Information:
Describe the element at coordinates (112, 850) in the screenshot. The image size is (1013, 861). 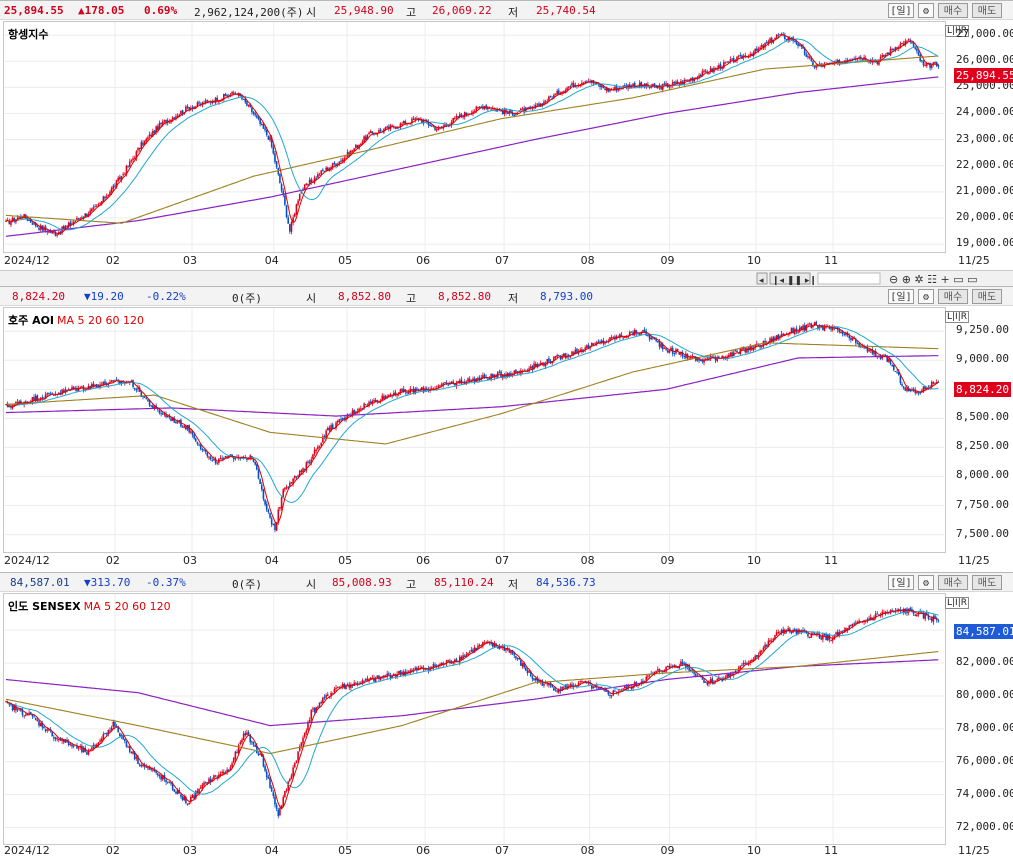
I see `x-tick-label: 02` at that location.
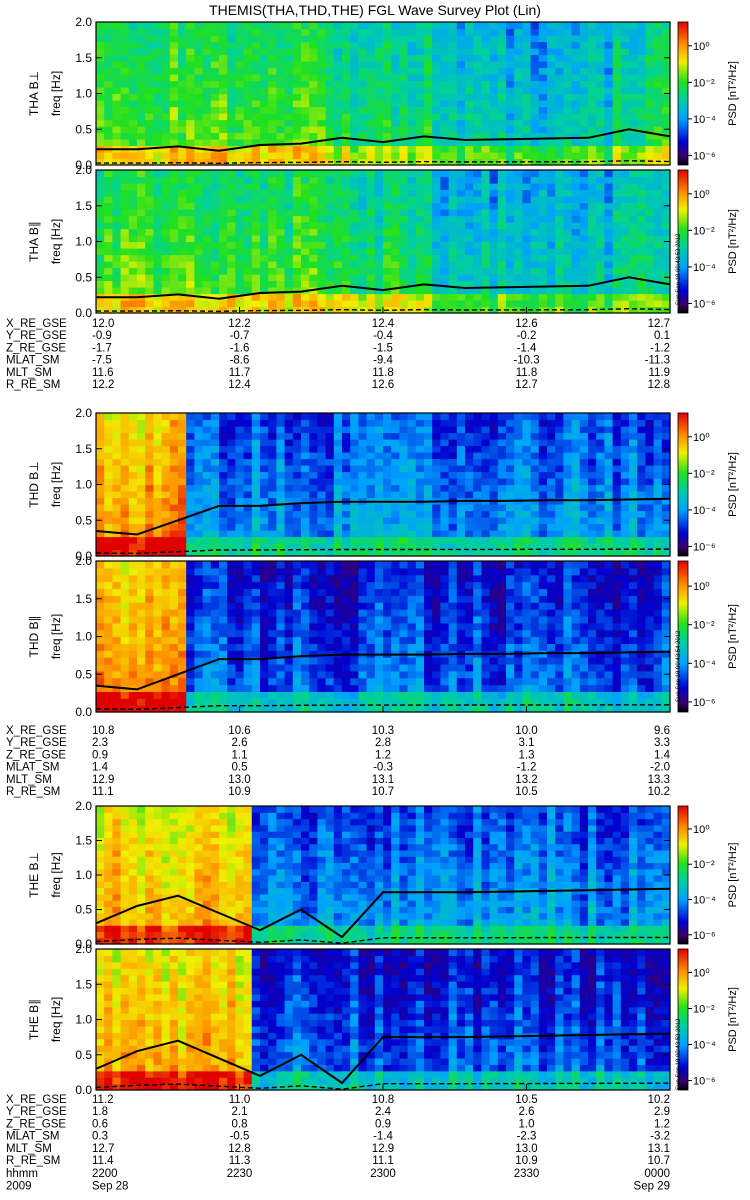 The image size is (750, 1200). Describe the element at coordinates (702, 438) in the screenshot. I see `colorbar-tick-label: 10⁰` at that location.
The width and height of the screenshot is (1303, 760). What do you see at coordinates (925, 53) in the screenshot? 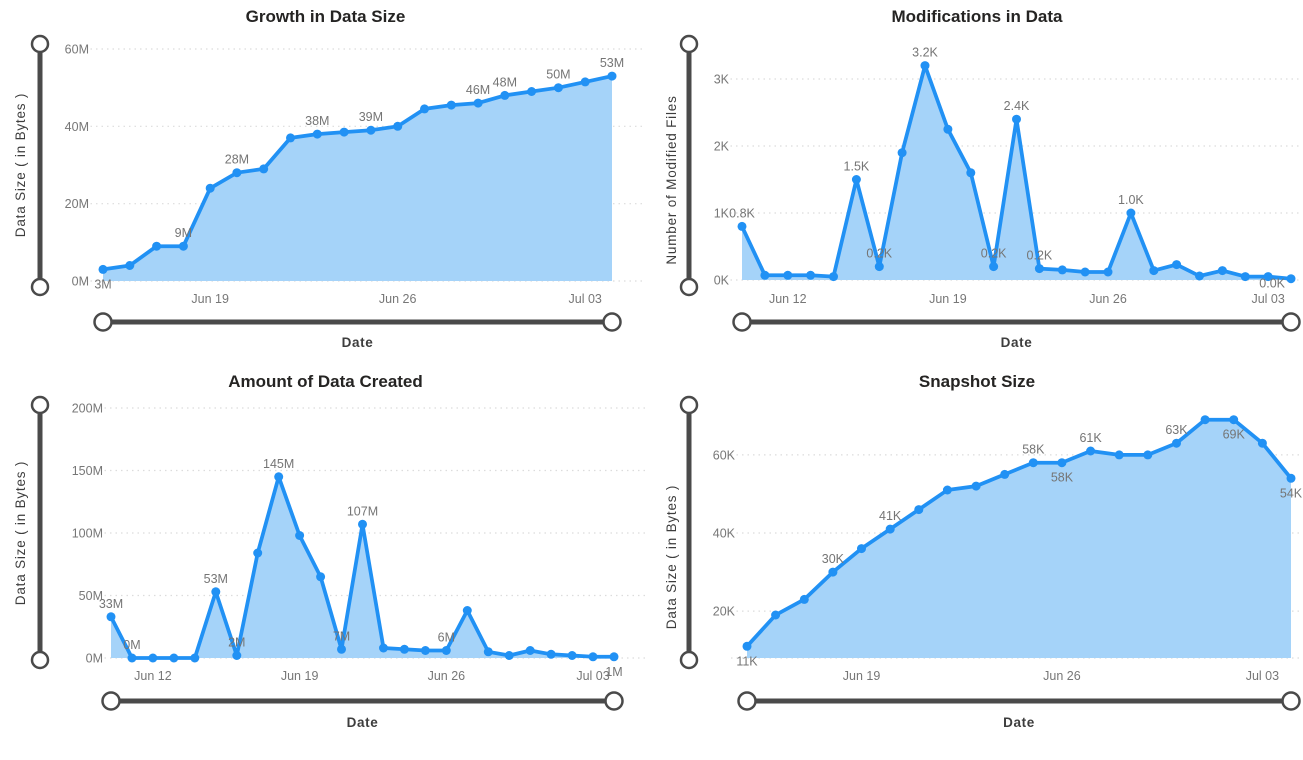
I see `data-point-label: 3.2K` at bounding box center [925, 53].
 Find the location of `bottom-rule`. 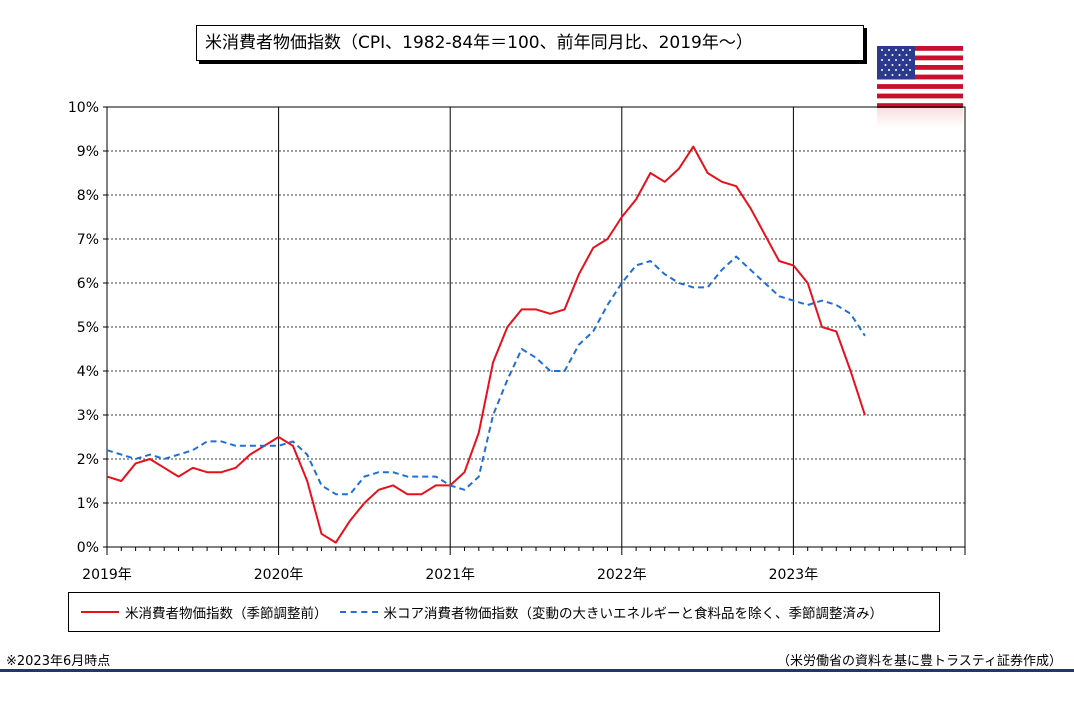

Prompt: Render every line of the items above as a Markdown table with the columns Row and Line, numbering each row, leaving out blank lines and omitting the pictures.

Reply:
| Row | Line |
|---|---|
| 1 | Describe the element at coordinates (112, 850) in the screenshot. The image size is (1013, 861).  |
| 2 | I see `x-tick-label: 02` at that location. |
| 3 |  The image size is (750, 1200). Describe the element at coordinates (702, 438) in the screenshot. I see `colorbar-tick-label: 10⁰` at that location. |
| 4 | The width and height of the screenshot is (1303, 760). What do you see at coordinates (925, 53) in the screenshot?  |
| 5 | I see `data-point-label: 3.2K` at bounding box center [925, 53]. |
| 6 |  Find the location of `bottom-rule`.  |